[[ Data extract open ]]

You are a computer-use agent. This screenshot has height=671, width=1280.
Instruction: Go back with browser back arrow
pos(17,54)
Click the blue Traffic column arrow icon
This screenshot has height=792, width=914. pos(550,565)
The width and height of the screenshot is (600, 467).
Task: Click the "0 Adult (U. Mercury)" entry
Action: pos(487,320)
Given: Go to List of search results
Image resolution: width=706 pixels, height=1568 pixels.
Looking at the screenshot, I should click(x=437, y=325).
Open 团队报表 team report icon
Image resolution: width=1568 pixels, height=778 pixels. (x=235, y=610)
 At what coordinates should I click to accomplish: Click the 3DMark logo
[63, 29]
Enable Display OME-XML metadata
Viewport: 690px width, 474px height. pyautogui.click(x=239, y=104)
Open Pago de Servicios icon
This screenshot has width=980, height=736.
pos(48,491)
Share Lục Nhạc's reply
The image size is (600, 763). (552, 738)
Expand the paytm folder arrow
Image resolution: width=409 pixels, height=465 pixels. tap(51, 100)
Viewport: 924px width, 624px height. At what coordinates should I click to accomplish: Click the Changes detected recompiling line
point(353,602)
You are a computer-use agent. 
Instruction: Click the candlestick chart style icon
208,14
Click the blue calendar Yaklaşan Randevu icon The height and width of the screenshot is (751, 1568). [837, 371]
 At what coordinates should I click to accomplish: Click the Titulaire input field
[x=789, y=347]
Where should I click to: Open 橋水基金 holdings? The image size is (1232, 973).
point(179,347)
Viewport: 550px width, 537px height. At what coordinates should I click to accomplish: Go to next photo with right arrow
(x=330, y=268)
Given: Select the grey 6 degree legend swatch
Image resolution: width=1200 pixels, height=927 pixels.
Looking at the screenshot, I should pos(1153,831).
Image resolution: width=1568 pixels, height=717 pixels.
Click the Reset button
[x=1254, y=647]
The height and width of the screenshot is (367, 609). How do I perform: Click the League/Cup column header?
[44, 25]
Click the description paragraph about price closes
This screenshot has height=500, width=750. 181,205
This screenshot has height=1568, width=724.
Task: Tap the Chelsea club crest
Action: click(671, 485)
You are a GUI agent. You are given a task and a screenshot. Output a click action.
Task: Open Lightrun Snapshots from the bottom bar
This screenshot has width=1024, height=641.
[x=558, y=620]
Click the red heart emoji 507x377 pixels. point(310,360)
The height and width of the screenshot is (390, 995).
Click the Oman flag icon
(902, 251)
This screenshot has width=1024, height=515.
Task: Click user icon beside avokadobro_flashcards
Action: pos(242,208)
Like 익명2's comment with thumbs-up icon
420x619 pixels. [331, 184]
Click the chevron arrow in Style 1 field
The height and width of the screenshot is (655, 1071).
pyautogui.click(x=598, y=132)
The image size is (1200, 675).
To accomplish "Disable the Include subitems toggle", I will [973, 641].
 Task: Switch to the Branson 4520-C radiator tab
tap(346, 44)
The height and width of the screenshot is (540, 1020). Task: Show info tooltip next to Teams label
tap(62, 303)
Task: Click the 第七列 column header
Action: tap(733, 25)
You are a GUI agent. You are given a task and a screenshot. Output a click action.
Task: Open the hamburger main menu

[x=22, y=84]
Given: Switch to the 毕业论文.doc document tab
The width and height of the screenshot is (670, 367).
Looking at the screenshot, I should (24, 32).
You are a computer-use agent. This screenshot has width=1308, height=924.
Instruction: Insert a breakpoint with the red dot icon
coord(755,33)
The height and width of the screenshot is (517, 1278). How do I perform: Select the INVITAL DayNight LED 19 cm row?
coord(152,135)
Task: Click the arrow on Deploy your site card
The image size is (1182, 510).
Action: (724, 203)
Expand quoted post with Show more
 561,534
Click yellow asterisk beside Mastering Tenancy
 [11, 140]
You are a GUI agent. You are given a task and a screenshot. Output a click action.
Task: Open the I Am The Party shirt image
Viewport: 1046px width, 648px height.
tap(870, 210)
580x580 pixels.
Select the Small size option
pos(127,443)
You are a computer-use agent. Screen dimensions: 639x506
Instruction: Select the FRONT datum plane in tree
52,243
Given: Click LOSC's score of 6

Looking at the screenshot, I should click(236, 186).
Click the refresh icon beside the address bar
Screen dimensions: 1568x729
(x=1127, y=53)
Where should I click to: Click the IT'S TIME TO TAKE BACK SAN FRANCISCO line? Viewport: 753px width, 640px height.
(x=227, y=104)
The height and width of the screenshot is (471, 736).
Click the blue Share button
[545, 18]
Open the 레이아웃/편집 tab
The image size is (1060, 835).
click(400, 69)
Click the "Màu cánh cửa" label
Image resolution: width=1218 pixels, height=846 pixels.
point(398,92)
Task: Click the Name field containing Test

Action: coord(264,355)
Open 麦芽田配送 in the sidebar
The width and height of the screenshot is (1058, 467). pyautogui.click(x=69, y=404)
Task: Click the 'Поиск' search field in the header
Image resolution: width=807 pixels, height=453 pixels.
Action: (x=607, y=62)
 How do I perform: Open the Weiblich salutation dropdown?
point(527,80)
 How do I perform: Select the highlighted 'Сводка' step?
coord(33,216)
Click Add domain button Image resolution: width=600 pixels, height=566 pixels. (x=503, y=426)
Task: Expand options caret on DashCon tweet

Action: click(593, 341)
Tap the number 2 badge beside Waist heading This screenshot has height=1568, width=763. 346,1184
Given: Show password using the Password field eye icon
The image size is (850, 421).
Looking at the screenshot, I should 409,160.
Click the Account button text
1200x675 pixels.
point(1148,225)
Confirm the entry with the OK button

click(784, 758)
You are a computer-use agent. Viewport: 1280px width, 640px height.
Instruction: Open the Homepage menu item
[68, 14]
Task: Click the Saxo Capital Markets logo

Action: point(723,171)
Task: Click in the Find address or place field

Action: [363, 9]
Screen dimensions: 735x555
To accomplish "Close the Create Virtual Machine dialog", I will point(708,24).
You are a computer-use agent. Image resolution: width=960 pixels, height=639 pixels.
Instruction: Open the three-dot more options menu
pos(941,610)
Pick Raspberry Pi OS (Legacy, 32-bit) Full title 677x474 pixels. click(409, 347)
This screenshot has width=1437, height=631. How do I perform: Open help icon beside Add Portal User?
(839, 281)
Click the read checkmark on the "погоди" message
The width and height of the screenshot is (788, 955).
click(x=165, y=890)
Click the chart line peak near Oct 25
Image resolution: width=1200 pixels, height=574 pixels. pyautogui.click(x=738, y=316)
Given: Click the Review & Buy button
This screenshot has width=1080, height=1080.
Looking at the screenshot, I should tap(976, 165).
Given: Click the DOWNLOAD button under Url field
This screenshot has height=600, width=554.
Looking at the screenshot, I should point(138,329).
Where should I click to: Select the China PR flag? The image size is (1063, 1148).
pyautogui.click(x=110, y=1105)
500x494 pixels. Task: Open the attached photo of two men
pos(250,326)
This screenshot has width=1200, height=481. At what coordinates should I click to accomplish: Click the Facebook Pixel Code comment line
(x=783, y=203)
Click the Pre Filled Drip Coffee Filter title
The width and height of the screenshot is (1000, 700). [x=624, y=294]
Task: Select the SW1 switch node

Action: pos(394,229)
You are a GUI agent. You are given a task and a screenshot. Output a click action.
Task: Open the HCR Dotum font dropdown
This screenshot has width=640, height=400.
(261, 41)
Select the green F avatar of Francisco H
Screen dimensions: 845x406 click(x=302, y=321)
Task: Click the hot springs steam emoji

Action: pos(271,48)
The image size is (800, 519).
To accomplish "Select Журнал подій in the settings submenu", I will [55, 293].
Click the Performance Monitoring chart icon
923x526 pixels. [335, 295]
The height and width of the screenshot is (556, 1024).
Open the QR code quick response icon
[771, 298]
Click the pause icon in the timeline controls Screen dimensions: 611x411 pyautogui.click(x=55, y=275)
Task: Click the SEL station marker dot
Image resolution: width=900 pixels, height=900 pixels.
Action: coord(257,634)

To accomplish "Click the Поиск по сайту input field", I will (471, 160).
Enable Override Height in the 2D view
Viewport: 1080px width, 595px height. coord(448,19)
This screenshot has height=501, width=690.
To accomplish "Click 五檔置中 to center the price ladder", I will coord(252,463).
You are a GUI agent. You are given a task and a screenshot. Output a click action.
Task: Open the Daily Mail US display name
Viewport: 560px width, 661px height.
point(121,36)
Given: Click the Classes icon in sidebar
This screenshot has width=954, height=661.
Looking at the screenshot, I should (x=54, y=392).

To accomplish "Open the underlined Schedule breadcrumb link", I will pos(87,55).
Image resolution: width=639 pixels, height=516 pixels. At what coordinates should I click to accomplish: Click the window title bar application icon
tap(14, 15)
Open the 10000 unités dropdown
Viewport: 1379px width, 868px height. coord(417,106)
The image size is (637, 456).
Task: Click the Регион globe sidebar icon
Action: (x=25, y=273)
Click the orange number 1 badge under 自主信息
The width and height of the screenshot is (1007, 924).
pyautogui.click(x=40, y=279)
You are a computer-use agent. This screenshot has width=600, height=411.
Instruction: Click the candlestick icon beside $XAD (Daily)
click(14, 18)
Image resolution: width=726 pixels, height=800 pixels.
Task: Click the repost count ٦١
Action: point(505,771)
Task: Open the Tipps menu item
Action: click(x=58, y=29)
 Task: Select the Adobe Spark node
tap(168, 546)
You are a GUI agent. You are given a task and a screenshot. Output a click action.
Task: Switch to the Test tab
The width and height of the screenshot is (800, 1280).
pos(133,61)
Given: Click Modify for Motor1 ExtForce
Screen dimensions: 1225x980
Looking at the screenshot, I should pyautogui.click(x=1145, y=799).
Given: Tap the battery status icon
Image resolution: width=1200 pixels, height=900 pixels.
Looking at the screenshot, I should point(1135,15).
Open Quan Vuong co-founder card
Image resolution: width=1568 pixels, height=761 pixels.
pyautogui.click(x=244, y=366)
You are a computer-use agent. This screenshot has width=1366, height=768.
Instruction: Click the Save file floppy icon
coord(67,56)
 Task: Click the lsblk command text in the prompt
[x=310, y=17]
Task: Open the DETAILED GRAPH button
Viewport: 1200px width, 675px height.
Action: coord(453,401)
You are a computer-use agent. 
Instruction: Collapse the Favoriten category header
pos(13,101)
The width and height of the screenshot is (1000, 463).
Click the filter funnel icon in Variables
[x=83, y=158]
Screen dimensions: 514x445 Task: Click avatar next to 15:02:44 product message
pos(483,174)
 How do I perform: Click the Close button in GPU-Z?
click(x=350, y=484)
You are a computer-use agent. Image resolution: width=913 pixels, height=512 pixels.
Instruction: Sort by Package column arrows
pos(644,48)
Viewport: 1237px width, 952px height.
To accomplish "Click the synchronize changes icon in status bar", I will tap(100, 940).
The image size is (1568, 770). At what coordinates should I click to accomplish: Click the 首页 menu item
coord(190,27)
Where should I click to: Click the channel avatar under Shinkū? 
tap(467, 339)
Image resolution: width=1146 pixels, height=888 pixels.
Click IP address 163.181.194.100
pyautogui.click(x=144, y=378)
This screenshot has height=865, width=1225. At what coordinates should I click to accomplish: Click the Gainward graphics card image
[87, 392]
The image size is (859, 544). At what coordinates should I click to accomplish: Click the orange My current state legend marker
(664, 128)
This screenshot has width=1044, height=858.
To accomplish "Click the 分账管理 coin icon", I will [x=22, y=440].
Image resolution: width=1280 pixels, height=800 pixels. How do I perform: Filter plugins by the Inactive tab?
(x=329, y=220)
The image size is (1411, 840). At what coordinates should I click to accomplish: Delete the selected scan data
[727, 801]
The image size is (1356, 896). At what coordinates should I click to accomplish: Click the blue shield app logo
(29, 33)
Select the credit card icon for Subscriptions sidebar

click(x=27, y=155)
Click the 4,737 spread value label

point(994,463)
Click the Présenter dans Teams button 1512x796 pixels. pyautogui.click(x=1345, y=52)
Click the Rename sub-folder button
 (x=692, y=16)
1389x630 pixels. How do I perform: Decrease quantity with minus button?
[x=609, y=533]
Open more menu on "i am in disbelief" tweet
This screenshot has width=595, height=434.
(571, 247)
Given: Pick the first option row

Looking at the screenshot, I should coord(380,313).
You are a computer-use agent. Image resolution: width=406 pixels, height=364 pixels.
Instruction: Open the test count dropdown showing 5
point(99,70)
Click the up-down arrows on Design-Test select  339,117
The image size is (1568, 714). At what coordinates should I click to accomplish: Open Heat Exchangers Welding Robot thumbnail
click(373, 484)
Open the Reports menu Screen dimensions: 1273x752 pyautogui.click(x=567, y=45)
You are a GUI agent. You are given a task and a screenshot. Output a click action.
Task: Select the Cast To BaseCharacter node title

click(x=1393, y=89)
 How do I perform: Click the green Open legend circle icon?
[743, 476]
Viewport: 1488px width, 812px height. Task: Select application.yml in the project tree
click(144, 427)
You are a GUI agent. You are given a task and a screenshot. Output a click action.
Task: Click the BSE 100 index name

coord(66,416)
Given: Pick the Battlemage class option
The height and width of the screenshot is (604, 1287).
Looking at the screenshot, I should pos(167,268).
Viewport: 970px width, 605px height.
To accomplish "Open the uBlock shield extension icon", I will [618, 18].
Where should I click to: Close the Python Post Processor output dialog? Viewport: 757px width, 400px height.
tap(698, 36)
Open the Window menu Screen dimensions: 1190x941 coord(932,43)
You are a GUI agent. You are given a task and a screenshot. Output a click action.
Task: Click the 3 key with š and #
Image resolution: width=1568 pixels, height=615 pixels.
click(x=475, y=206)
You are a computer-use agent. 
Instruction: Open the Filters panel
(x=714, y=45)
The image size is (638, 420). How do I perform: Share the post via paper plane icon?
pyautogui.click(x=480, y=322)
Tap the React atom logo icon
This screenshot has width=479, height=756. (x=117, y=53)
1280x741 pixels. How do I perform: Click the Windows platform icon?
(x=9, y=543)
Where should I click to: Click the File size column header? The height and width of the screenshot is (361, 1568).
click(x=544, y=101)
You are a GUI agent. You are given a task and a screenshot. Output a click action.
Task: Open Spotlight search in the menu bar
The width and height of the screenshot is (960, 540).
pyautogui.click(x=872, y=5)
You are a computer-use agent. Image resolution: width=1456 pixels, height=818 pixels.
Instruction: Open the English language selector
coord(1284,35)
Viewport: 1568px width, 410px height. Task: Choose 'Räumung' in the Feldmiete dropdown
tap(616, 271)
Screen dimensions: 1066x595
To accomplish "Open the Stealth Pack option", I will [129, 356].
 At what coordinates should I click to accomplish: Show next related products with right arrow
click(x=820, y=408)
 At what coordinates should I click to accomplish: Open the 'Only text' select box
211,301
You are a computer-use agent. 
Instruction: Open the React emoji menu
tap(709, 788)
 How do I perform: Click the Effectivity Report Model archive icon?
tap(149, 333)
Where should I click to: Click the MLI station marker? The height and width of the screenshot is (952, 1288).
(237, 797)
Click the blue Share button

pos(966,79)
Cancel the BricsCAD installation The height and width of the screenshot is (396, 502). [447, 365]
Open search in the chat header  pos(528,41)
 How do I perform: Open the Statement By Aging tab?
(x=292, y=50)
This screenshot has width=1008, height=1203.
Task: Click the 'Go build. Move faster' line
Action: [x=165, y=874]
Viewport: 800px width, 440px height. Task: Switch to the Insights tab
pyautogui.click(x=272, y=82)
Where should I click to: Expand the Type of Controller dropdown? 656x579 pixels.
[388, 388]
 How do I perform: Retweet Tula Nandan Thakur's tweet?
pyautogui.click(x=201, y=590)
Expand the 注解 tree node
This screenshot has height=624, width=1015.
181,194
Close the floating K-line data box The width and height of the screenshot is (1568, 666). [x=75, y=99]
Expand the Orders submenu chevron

[[ Data extract closed ]]

:: Exercise ::
Copy out every line from the data above that has "will" in it.

:: Completed task ::
To accomplish "Disable the Include subitems toggle", I will [973, 641].
To accomplish "Close the Create Virtual Machine dialog", I will point(708,24).
To accomplish "Select Журнал подій in the settings submenu", I will [55, 293].
To accomplish "Click the Поиск по сайту input field", I will (471, 160).
To accomplish "Click 五檔置中 to center the price ladder", I will coord(252,463).
To accomplish "Open the underlined Schedule breadcrumb link", I will pos(87,55).
To accomplish "Click the synchronize changes icon in status bar", I will tap(100, 940).
To accomplish "Click the 分账管理 coin icon", I will [x=22, y=440].
To accomplish "Open the uBlock shield extension icon", I will [618, 18].
To accomplish "Open the Stealth Pack option", I will [129, 356].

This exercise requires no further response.